Rene Bourque scored for the Ducks, who are still undefeated in one-goal games (17-0-6) despite the fluky shootout goal.
''More power to them,'' Ducks coach Bruce Boudreau said. ''It's a lucky goal, but they got it.''
Anaheim was arguably the NHL's best team before the holiday break, rising to the top of the NHL with 51 points while tying for the league lead with 23 wins.
The Coyotes have been one of the league's worst teams, struggling at both ends of the ice to lurk near the bottom of the Western Conference. Arizona entered the break with 12 wins - five of those against Edmonton after beating the struggling Oilers 5-1 on Tuesday night.
The Ducks jumped on Arizona early, scoring in the first period when Bourque beat Dubnyk on a one-timer from just outside the crease after Ryan Getzlaf juked his way through Arizona's defense.
Michalek answered 1:13 later with a hard shot from near the blue line that Andersen had trouble seeing as Gagner skated past.
The score held up through the second period, thanks to the goalies.
Andersen had some tough stops, splaying out on one to rob Mikkel Boedker on a rebound. Dubnyk was solid, too, the highlight a snatching glove save on Patrick Maroon's shot from the left circle.
Dubnyk made a few more tough saves and got a break early in the third, when a shot by Andrew Cogliano got by him but hit the crossbar. Dubnyk stopped 18 shots in the period, including a blocker stop on Maroon with a second left in regulation.

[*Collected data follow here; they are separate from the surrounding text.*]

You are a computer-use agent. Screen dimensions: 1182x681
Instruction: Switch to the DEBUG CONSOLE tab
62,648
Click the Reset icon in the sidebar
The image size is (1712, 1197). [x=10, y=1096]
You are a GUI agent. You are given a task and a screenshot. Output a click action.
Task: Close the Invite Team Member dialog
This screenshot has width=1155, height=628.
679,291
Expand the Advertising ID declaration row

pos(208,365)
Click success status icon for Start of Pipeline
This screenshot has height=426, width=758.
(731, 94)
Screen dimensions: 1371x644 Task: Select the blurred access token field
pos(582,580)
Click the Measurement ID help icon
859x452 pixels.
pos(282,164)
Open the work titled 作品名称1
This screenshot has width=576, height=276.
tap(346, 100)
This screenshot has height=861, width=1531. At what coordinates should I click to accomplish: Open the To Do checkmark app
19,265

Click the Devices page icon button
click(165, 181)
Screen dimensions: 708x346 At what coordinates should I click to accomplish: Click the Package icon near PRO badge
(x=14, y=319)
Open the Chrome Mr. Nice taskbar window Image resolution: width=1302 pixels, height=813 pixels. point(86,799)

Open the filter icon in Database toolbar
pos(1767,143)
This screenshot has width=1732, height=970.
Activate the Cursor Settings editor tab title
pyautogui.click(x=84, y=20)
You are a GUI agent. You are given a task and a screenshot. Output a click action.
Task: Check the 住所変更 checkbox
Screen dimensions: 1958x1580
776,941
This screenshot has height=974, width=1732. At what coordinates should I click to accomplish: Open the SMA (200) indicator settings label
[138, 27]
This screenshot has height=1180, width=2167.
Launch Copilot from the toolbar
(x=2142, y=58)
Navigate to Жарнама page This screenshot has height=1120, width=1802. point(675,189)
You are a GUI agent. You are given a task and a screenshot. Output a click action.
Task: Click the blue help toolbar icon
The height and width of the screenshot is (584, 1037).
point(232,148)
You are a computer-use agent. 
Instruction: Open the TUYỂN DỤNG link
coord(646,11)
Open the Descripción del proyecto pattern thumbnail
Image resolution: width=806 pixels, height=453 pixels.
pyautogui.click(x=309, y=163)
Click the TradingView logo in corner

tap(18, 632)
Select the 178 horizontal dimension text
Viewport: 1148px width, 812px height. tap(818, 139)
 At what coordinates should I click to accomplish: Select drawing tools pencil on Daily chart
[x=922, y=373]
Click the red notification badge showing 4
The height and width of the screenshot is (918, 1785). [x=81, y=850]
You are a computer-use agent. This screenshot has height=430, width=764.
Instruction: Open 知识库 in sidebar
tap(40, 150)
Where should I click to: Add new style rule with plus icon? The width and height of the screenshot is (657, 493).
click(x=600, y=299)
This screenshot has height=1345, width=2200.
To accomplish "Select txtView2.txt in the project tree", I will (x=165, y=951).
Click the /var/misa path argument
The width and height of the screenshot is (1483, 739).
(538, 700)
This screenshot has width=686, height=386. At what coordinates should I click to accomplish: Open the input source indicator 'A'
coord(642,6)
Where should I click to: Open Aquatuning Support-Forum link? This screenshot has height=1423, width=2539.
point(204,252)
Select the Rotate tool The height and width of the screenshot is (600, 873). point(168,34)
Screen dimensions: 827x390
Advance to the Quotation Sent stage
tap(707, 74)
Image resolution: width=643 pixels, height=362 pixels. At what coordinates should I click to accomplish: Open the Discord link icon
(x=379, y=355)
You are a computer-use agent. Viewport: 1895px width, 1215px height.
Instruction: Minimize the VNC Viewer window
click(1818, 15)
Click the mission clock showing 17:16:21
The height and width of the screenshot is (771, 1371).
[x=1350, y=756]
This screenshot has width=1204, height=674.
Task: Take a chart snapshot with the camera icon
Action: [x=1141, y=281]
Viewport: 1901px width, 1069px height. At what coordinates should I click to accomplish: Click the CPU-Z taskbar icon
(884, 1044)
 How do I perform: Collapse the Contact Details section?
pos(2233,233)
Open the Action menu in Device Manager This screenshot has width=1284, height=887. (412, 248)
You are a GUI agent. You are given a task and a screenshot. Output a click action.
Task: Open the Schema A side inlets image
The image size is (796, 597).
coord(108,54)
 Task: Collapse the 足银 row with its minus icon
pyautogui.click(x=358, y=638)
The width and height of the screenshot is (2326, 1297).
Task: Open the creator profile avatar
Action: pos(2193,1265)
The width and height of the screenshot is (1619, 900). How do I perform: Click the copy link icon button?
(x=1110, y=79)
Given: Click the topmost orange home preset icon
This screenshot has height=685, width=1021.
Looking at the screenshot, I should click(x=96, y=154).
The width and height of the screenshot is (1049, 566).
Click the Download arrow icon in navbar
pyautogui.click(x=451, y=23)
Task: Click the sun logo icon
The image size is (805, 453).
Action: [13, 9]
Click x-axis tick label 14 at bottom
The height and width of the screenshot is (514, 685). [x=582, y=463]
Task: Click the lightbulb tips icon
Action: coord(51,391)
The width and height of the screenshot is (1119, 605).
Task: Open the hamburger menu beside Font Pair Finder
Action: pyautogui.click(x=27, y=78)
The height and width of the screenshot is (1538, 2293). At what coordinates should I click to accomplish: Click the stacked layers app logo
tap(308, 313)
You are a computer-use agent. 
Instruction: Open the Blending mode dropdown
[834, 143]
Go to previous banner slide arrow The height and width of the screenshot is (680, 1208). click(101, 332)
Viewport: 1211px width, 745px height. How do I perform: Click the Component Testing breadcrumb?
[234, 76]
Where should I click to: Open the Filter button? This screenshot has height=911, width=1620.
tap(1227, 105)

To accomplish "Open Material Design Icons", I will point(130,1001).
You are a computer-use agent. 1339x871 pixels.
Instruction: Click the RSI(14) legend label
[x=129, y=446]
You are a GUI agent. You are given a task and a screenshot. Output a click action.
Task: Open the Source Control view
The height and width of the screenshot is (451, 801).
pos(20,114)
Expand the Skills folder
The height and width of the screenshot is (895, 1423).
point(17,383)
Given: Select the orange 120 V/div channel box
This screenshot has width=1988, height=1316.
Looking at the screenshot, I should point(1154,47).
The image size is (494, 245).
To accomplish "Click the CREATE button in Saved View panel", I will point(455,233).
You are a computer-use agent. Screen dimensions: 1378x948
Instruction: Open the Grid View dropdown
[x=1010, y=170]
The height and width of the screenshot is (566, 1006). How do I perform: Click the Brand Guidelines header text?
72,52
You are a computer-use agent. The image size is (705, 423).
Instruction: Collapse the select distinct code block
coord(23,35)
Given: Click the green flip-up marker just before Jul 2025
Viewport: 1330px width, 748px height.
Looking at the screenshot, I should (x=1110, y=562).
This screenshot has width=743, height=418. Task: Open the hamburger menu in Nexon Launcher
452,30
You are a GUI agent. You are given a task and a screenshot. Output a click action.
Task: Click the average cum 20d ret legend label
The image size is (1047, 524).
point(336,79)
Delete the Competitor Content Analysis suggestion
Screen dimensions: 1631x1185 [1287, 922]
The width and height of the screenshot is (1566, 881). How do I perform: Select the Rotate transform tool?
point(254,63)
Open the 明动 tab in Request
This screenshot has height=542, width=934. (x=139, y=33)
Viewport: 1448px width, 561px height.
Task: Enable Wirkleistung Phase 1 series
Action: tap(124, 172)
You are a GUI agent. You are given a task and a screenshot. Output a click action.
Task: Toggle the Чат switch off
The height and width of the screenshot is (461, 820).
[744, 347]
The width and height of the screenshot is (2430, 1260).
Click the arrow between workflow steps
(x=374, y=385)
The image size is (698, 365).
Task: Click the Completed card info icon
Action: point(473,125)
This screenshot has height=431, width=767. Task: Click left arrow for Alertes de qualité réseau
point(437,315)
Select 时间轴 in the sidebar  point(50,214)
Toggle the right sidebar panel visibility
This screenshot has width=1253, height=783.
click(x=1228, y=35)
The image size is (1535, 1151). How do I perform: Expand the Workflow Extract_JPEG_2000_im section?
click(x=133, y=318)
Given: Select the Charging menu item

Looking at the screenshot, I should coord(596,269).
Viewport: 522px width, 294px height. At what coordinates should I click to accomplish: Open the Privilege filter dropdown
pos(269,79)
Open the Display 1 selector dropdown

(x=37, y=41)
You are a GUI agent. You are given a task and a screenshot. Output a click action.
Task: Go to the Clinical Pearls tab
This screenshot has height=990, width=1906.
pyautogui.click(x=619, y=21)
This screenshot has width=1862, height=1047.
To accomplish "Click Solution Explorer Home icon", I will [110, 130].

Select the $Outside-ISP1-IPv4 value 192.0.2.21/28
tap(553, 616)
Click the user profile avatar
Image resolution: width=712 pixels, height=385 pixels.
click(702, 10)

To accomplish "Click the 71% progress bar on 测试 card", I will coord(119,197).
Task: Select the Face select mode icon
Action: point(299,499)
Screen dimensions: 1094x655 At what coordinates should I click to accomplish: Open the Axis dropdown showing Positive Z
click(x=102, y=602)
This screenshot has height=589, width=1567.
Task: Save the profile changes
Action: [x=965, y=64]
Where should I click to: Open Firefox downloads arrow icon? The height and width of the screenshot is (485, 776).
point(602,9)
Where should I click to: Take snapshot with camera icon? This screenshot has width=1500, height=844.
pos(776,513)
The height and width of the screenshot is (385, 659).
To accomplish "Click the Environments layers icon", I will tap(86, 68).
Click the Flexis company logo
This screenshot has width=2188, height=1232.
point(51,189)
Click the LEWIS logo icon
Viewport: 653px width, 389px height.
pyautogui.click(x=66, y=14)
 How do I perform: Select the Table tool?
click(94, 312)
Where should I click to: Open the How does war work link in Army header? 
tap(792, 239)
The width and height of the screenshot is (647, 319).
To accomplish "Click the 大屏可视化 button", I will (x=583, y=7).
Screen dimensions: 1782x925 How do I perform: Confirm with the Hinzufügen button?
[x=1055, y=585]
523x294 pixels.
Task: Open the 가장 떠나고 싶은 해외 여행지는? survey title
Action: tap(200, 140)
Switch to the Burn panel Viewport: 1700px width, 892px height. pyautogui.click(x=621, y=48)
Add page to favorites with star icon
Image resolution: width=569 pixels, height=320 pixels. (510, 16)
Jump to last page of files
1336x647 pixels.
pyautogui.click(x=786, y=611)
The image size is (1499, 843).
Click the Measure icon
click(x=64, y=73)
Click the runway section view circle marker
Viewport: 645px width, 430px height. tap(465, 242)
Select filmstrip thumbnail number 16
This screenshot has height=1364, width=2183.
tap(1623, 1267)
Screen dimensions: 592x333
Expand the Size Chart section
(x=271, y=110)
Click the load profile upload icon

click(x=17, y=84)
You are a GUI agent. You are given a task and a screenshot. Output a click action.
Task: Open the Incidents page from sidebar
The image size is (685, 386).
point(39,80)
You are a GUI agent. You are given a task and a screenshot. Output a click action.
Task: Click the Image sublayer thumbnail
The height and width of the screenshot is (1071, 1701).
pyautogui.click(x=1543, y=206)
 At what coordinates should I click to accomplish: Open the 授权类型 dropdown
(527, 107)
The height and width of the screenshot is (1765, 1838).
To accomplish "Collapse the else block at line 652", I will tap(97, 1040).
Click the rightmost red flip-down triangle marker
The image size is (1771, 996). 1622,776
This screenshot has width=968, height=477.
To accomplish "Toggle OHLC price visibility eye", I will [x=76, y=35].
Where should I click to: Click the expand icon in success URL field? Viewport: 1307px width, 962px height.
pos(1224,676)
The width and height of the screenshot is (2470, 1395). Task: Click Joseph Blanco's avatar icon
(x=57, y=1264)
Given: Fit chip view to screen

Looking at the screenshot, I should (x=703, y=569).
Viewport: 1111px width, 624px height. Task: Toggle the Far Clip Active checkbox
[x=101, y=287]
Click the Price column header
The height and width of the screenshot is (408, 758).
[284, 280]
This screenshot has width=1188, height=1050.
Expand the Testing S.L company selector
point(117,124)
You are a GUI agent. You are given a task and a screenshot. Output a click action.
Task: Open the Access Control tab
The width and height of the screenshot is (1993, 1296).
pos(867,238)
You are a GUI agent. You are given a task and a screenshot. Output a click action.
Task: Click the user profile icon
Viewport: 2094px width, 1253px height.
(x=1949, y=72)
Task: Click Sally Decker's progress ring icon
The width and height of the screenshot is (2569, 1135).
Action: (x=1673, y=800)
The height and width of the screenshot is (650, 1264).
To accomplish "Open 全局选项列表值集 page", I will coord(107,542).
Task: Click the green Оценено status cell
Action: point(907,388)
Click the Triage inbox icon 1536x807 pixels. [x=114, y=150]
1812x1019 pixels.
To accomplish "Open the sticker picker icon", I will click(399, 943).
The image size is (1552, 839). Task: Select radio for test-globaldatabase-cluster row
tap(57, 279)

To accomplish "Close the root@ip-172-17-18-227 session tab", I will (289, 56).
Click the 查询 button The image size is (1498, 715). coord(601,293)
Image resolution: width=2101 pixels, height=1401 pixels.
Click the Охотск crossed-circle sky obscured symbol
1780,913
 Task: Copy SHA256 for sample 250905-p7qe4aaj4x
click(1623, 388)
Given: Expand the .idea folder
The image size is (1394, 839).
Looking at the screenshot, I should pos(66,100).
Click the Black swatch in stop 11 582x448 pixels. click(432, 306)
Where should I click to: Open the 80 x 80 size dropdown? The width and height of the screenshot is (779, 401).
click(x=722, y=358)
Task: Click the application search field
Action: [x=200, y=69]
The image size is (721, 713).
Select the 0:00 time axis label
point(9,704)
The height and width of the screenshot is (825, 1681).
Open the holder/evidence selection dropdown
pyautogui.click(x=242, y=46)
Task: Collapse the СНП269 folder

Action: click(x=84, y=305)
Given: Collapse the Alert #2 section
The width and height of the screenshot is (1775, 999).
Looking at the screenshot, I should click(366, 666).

Andersen made another big save late in overtime, stopping Antoine Vermette on a semi-breakaway.
That set the stage for Doan's stick-breaking winner, giving Arizona consecutive wins for the first time since beating Vancouver and Edmonton on Nov. 14 and 16.
''I've seen a lot of things in this game for a long time and never seen that before,'' Tippett said. ''I just watched the replay and you couldn't do it again if you tried it a thousand times.''
Notes: The game included the players with the three longest active consecutive games streak: Cogliano (577), Vermette (428) and Arizona defenseman Keith Yandle (420). ... Doan played game No. 1,350, passing Kirk Muller for 45th on the NHL's career list. ... ... Arizona LW Lauri Korpikoski returned after missing four games with a lower-body injury.